> Given text
[Start of Attachment]

In 1619, the Great Charter gave the colony self-governance, which led to the establishment of a Council of State, appointed by the Governor, an elected General Assembly ( House of Burgesses), and provided that the colony would no longer be financed by shares, but by the commodity of tobacco, which had established itself as profitable.The birth of representative government in the United States can be traced from this “Great Charter.” And Christopher Branch would participate in America's infancy of self-governing. He patented 100 acres in 1634 north of the James River at a place called Arrowhattocks. His wife Mary had died in 1630, probably after giving birth to George, and in 1632 he had returned to England.


 His purpose in going back to Abingdon, in retrospect, doesn't seem worth the candle. He began a lawsuit in an attempt to gain ownership of the Bull Inn in Abingdon after the deaths of his aunt Martha and her husband, Robert Payne, who had died about 1628. Having lost his wife, Christopher must have been discontented living in Virginia and believed the Bull Inn belonged to him by right of promigentitor (descent down the surviving male line), and viewed the inn as having a lucrative income. It indicates, too, that there was an ongoing correspondence between Christopher and members of his Branch family, that he would discover Robert Payne's death. He lost the lawsuit to Robert Payne's son.
Chesterfield County
Christopher returned to Virginia and in 1634 and patented that 100 acres called Arrowhattocks north of the James River. In 1636 he patented 350 acres south of the James River, opposite Arrowhattocks,  in what was then Henrico County, but would eventually become Chesterfield County. He named his plantation Kingsland. In 1639 he was a tobacco inspector, responsible for determining the quality of the tobacco from certain plantations before shipment to England. In 1640 he represented Henrico County in the House of Burgesses. That year they dealt with an over-supply of tobacco by ordering the burning of all the bad tobacco and half the good, thus containing production to 1½ million pounds. By 1650 he was a justice in Henrico County. He continued to accumulate land - about 1250 acres in all. A man who lived longer than most, he prudently made his will in 1678, but it wasn't probated until February, 1681/2, shortly after he died.

[End of Attachment]

> Task to carry out
Replace "lawsuit" with "court case" in the passage on Christopher Branch, between "His purpose in" and "Robert Payne's son.", inclusive, and write out that stretch.

> Listed records
[Start of Attachment]

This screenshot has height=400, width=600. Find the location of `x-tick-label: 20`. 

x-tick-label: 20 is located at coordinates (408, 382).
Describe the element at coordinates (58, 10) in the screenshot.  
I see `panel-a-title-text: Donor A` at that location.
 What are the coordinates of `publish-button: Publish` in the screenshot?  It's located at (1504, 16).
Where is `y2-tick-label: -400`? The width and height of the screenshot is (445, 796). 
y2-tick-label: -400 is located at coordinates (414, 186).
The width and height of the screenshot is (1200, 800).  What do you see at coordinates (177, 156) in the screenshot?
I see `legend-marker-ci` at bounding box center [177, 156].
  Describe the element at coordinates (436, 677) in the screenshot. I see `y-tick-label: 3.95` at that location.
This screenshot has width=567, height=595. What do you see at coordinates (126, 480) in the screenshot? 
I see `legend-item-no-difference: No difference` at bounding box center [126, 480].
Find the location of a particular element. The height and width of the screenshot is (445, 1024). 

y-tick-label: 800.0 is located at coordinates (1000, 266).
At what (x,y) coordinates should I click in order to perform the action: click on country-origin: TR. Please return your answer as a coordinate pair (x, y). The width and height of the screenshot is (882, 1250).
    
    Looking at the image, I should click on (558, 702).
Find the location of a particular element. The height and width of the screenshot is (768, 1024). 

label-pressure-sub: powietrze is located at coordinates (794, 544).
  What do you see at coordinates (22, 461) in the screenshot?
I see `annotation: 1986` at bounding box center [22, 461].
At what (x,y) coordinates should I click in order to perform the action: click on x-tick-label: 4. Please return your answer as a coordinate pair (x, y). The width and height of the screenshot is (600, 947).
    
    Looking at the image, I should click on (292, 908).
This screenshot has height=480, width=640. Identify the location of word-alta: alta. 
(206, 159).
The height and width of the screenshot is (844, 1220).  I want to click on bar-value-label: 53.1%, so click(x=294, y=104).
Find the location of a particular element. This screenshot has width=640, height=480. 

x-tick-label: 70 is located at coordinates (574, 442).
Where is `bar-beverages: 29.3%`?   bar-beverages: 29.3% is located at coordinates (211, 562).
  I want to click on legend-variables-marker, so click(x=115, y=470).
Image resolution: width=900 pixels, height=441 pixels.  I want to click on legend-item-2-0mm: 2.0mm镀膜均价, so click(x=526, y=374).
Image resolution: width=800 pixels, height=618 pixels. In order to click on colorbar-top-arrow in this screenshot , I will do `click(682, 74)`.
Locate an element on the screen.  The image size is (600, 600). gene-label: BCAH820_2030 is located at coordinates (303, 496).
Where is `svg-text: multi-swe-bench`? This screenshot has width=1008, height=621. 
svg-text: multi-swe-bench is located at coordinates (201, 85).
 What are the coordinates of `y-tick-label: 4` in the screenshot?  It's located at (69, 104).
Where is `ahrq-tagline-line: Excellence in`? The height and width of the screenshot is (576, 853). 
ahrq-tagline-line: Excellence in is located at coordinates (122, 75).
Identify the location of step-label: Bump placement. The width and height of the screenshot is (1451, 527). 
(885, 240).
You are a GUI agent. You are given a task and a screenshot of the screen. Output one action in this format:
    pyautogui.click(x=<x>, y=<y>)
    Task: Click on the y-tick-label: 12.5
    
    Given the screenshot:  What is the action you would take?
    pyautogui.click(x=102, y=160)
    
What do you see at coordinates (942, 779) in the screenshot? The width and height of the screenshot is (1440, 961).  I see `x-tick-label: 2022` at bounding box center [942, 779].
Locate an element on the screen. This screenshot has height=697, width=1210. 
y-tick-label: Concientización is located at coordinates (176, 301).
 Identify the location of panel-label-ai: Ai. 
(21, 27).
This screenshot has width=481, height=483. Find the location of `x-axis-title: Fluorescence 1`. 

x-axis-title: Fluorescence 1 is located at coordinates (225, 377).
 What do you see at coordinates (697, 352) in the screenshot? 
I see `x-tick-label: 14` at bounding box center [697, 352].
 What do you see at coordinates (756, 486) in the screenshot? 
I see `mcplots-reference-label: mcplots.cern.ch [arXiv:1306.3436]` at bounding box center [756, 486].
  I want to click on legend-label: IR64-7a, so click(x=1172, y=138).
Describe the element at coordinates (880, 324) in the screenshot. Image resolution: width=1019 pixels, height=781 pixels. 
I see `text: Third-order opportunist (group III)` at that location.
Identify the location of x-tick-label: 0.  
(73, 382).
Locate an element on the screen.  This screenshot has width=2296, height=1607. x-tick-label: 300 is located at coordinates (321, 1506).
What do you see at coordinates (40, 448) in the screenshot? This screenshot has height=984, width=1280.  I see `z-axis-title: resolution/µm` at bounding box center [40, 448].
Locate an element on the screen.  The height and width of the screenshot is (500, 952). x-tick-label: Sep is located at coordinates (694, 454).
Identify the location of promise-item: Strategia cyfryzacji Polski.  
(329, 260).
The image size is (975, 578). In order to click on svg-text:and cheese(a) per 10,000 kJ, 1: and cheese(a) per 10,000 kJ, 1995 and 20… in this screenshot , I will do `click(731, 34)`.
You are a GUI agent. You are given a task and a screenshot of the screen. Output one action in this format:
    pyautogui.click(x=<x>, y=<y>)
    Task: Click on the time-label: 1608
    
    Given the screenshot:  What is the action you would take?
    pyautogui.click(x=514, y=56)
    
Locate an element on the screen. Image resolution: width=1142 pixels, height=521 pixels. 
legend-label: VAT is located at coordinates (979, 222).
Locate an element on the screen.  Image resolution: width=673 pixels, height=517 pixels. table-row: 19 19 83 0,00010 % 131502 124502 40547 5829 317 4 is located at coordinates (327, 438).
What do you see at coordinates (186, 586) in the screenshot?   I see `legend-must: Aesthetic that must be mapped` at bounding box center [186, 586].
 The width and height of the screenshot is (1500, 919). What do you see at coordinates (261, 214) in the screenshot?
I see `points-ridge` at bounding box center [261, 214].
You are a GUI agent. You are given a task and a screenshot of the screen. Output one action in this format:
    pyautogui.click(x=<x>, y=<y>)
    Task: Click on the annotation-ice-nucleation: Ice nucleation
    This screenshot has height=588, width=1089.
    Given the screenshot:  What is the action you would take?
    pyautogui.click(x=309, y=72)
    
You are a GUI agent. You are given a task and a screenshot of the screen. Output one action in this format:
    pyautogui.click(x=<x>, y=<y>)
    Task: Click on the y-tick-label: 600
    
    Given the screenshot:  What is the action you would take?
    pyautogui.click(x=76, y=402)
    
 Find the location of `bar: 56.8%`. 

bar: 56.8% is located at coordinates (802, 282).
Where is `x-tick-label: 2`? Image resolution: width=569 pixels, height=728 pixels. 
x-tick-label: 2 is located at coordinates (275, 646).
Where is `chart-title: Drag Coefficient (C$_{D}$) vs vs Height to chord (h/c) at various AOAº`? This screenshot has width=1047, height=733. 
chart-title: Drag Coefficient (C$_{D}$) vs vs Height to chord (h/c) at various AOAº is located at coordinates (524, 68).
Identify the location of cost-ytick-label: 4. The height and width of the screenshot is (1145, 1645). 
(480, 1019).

[End of Attachment]

> Response to this exercise
His purpose in going back to Abingdon, in retrospect, doesn't seem worth the candle. He began a court case in an attempt to gain ownership of the Bull Inn in Abingdon after the deaths of his aunt Martha and her husband, Robert Payne, who had died about 1628. Having lost his wife, Christopher must have been discontented living in Virginia and believed the Bull Inn belonged to him by right of promigentitor (descent down the surviving male line), and viewed the inn as having a lucrative income. It indicates, too, that there was an ongoing correspondence between Christopher and members of his Branch family, that he would discover Robert Payne's death. He lost the court case to Robert Payne's son.